Jonathan Peelle works next to an MRI machine

New Northeastern cognitive neuroscientist wants to improve your hearing—and brain function

As one of Northeastern’s newest faculty members, cognitive neuroscientist Jonathan Peelle is still setting up his lab. But he is already unpacking advice.

Protect your hearing, Peelle says. Once damaged, its function cannot be fully restored, and that has important implications for speech comprehension.

“You don’t have to have profound hearing loss to have cognitive challenges,” says Peelle, whose research on the neuroscience of communication, aging and hearing is funded by the National Institutes of Health.

Even mild hearing loss causes the brain to work harder to understand speech, especially when background noise is involved, he says.

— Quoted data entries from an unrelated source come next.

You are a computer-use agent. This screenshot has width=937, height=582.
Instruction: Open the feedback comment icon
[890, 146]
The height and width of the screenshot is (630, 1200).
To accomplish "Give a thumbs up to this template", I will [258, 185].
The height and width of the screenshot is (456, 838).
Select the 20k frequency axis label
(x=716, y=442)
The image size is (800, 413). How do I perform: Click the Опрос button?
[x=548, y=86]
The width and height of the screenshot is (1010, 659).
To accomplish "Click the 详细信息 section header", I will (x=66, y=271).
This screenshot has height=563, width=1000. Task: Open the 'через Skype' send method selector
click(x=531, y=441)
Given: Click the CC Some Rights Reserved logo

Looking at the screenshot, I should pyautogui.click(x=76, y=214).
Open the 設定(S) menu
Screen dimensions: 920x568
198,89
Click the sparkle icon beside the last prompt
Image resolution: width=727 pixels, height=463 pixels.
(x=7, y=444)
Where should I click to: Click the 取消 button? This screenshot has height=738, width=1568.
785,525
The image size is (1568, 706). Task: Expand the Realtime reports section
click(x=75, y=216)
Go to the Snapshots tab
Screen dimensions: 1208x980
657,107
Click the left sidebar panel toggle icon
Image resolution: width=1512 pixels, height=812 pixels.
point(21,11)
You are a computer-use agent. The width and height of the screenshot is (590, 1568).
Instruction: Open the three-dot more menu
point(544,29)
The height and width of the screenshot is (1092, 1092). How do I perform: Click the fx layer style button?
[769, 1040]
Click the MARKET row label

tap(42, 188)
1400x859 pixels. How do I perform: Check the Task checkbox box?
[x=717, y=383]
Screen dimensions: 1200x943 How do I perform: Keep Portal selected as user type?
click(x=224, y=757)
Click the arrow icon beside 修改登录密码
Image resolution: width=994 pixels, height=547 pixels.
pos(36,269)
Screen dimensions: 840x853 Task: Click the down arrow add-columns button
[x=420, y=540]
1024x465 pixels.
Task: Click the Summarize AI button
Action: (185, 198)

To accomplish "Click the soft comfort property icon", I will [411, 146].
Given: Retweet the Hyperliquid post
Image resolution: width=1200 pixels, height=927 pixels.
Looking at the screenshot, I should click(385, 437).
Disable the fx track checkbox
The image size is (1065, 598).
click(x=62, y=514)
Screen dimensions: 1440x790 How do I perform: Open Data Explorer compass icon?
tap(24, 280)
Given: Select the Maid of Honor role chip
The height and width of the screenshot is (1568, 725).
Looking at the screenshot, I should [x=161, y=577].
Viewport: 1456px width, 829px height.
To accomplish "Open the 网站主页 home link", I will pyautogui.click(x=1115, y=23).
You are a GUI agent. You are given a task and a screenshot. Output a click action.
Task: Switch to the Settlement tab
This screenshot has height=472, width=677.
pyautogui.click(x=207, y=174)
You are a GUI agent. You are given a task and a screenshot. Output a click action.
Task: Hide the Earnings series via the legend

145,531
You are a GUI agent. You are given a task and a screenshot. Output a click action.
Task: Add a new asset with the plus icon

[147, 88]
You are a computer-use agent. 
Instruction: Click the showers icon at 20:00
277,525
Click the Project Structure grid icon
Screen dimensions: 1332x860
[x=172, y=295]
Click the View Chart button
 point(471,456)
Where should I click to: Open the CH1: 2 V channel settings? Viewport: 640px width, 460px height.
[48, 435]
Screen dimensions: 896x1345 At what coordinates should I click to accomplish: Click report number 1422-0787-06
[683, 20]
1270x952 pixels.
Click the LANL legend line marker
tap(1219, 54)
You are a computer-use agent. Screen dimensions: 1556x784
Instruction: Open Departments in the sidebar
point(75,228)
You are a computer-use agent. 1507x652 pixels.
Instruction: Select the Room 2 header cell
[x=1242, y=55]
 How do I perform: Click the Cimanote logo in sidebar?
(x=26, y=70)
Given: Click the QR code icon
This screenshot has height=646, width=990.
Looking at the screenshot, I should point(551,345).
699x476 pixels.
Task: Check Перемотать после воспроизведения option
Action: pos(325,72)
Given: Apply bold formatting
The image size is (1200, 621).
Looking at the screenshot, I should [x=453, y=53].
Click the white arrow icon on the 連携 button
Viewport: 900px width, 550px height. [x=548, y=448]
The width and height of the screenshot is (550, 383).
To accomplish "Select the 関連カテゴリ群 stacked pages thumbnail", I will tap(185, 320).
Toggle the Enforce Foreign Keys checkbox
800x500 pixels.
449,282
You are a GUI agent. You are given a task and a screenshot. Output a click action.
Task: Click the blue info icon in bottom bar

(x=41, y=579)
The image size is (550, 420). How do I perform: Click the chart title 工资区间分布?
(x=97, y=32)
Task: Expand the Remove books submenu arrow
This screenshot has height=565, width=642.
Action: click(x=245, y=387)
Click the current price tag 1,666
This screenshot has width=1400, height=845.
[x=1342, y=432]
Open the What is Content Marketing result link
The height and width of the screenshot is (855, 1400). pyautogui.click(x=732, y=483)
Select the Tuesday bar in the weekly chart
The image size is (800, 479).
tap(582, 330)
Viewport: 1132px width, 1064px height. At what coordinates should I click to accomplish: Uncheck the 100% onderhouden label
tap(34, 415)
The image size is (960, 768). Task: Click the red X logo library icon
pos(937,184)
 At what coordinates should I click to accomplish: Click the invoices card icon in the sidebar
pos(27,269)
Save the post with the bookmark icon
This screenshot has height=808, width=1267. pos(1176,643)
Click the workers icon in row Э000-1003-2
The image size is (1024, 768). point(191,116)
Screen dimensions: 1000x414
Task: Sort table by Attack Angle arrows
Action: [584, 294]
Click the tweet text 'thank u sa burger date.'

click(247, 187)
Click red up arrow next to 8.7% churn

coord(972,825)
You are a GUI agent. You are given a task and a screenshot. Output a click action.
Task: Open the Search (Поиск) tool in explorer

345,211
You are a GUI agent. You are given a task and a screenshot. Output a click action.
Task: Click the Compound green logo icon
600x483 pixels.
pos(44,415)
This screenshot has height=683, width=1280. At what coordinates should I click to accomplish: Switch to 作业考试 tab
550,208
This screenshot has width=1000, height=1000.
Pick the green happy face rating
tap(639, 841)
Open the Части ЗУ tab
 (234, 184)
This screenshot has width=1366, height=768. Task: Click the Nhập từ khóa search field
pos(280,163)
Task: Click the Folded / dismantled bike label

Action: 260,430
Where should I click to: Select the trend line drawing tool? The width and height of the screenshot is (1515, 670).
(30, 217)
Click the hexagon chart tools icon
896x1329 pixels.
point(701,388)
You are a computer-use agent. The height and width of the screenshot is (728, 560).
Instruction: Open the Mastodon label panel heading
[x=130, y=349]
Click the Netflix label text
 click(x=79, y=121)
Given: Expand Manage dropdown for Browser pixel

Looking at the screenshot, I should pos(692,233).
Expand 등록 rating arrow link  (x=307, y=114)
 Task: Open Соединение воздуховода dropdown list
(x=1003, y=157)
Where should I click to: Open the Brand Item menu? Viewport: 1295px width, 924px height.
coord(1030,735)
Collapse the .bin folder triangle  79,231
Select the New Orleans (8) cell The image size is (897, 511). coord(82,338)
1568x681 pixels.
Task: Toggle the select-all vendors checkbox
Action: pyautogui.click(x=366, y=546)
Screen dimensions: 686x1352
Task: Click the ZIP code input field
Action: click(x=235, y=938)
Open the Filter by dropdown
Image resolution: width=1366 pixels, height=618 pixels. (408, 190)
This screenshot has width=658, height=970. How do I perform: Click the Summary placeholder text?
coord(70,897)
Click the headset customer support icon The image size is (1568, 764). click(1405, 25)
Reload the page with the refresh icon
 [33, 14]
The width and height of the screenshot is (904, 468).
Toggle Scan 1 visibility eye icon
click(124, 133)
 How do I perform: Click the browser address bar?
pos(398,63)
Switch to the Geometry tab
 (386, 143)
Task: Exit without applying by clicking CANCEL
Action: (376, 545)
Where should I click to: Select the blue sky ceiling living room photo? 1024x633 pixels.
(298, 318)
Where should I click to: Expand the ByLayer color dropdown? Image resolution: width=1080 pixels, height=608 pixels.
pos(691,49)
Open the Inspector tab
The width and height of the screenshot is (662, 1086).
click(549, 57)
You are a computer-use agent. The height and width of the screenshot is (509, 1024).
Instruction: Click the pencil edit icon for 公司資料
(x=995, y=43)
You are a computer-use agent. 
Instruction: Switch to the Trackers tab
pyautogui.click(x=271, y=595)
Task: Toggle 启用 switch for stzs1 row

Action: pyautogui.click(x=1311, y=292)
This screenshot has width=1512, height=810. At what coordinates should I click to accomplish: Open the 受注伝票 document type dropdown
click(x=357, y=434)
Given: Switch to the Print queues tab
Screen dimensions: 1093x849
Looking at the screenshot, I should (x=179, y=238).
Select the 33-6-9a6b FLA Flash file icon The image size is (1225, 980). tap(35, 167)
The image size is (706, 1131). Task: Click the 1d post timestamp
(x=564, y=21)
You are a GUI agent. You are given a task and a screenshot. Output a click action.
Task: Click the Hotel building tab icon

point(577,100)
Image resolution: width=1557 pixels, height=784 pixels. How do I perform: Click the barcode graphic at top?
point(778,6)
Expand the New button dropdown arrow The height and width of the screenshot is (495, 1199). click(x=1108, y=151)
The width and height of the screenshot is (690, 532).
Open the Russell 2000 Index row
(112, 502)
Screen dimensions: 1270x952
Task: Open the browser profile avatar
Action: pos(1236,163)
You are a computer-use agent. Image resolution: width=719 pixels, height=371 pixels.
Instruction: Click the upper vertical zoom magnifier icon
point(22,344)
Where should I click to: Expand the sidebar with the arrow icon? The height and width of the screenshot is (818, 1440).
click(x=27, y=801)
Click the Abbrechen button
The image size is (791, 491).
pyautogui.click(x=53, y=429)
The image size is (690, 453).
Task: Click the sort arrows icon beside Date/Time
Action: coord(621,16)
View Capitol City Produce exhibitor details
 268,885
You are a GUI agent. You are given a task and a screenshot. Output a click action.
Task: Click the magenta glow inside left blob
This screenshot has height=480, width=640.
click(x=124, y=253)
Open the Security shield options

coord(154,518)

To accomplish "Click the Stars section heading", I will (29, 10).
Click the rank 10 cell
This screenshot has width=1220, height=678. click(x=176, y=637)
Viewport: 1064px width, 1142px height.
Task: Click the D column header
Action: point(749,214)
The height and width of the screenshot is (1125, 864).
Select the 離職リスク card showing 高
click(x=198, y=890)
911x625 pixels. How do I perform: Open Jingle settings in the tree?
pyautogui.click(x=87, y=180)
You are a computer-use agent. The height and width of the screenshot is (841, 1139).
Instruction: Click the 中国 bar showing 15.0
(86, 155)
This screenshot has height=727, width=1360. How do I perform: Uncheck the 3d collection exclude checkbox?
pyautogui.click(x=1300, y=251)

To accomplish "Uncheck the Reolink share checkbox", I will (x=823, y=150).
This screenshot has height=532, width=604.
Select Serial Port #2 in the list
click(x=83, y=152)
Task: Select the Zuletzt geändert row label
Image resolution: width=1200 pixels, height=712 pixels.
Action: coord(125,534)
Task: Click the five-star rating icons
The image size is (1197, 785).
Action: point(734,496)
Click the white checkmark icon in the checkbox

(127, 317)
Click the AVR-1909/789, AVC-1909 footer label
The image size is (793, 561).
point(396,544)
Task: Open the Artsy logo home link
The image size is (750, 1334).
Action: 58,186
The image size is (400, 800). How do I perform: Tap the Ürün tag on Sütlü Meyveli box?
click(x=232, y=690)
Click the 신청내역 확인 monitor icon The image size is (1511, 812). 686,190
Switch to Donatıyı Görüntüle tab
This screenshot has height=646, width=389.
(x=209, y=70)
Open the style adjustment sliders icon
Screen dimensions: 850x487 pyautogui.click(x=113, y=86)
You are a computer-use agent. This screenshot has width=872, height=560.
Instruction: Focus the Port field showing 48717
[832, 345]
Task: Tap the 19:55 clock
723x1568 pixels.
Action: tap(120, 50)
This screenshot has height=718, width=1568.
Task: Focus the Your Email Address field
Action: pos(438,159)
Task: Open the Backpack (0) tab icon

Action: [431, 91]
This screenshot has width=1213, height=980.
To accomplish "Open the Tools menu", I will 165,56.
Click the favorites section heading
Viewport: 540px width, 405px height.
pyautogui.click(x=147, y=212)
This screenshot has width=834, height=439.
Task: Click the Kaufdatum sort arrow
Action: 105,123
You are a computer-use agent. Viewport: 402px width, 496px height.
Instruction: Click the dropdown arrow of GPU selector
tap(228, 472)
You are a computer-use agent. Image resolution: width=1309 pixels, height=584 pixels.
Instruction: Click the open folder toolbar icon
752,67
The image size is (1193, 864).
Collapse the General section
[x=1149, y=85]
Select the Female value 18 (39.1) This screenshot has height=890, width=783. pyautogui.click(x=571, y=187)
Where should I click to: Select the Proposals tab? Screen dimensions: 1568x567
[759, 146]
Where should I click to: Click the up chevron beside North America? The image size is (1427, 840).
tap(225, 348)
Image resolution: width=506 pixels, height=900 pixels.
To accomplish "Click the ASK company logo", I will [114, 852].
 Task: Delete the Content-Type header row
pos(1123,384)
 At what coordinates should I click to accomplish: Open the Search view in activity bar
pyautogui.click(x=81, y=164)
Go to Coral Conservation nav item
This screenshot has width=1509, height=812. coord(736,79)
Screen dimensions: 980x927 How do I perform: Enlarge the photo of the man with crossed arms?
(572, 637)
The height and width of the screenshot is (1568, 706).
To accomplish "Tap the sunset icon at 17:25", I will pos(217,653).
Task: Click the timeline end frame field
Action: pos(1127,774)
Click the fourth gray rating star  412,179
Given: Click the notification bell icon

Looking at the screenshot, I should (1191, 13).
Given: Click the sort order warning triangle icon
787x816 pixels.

He uses functional brain imaging to measure tiny changes in blood flow to the brain of subjects with mild hearing loss and individuals with cochlear implants.

Peelle, an associate professor at Northeastern’s Center for Cognitive and Brain Health, also employs a lab technique called pupillometry, which measures minute fluctuations in pupil diameter.

Pupil diameter gets bigger when people listen to challenging speech, Peelle says. Add background noise, and “your brain might have to work harder.”

“If I can help your hearing, I’m going to help your cognition,” at least in the short term, Peelle says.

Large population studies, such as a 2020 report published in the medical journal Lancet, show that dementia is more likely in those with hearing loss.